Despite people’s passion and energy, no one knows what is happening in Iran. Analysts are confused and mostly silent. And the people on the streets are not supporting any individual or group; they have chanted slogans against Rouhani and Khamenei, but unlike in 2009, there are no leaders to guide them.


Rouhani has, at the time of this writing, reportedly gathered his ministers and advisers to assess the situation. So far, Rouhani’s government has managed only to blame the demonstrations on its conservative critics. Rouhani’s vice president has implied that the hard-liners are using people’s economic problems to bring down the government. Some hard-liners have been happy about the anti-Rouhani slogans, but many of them have chastised protesters for chanting slogans against the supreme leader, who is supposed to be a sacred being.


Hundreds of people have been arrested in cities around Iran in the past 48 hours. No one has been released as of this writing. It would be interesting to know what their interrogations have been about and what charges are being brought against them.


The demonstrations have shown the dissatisfaction of Iranians with the regime as a whole — both the so-called pro-reform Rouhani and the conservative Khamenei. Dealing with this outbreak of hatred may unify the regime for a short while, but, inevitably, the factions will start their infighting again. Rouhani and Khamenei have different interests and bases of support. They cannot coexist peacefully and simultaneously cater to their constituencies.


Rouhani cannot ignore the destructive role of the ayatollah’s cohorts in the Revolutionary Guard and their firm grip on the economy. The Guards practically run Iran’s policies in the wider region — including supporting Bashar al-Assad and Hezbollah – and they have made a mockery of Rouhani’s attempts at rapprochement with Iran’s neighbors and the West.


The supreme leader, in turn, cannot satisfy millions of Iranians who want prosperity and freedom and also maintain the support of his fanatic die-hard supporters who have been enjoying power for the past four decades.

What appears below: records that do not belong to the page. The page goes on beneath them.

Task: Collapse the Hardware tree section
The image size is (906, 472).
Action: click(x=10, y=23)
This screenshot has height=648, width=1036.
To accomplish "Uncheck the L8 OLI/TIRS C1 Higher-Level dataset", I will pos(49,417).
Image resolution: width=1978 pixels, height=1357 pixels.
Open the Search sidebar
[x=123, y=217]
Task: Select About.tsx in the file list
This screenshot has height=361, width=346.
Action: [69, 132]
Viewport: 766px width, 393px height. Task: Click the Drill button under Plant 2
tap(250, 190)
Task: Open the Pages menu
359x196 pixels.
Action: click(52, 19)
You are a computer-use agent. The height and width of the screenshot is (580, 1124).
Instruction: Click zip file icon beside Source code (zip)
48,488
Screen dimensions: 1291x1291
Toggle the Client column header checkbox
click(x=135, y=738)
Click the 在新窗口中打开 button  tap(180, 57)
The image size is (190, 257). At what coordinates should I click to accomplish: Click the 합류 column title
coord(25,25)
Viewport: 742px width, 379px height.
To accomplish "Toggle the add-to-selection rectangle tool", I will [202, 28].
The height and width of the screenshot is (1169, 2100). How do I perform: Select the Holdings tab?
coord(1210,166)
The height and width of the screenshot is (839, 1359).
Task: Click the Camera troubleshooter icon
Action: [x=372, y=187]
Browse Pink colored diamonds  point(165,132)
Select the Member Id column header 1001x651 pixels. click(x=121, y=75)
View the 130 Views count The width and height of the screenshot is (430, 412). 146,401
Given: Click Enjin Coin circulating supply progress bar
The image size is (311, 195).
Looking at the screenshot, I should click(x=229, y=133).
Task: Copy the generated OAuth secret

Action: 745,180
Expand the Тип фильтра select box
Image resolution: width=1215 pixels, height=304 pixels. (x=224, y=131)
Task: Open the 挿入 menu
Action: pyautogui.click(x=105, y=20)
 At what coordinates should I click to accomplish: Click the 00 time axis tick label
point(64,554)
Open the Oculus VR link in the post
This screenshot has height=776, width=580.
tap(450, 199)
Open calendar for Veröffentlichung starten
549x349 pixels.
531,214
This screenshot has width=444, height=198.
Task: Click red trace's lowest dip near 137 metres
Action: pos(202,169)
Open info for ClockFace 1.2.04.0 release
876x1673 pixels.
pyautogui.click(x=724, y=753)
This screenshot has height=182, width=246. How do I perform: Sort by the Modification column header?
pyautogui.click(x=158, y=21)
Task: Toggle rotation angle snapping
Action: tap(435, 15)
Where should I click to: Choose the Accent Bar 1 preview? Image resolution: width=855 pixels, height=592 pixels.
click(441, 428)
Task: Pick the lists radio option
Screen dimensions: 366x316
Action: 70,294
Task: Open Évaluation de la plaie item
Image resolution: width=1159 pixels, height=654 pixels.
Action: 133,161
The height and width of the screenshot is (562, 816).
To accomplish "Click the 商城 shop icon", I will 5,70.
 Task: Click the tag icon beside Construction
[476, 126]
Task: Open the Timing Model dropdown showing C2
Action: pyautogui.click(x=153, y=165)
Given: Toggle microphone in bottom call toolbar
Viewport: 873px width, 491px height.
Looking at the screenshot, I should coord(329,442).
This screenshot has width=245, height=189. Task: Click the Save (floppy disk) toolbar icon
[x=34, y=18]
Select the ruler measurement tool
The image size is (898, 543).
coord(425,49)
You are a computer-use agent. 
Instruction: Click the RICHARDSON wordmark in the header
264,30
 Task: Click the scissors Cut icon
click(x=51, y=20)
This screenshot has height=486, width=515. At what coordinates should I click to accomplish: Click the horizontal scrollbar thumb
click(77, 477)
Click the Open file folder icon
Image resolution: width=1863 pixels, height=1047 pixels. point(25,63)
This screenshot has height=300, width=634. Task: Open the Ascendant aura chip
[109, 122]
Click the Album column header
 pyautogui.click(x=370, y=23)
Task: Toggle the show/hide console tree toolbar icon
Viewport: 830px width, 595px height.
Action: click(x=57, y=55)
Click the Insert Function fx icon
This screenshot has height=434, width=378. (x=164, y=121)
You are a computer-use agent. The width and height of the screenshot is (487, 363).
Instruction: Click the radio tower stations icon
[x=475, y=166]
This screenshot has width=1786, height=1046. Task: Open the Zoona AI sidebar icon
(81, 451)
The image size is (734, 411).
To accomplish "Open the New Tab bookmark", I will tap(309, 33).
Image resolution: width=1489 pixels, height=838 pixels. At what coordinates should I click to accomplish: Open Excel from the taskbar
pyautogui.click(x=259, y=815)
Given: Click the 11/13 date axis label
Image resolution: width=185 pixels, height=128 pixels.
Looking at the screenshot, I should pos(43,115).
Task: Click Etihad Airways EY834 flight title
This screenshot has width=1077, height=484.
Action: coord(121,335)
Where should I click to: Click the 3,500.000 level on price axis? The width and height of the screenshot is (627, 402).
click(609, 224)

Is it a revolution? Not yet. Iran’s government is its own worst enemy and the Iranian people know it. Economic woes leading to infighting can bring down this corrupt and brutal system. Different factions within the government will, most probably, and just the same as always, choose to dismiss the genuine economic grievances of the Iranian people and blame the protests on foreign agents and an international imperialist-Zionist conspiracy.


The Iranian people have learned, after living almost 40 years under the Islamic Republic, to gradually and intelligently raise their voices in peaceful protests that will provoke the government to tear itself apart. Iran’s rulers may choose to blame foreigners and Zionists — but they hardly realize that the true danger to their power is right at home.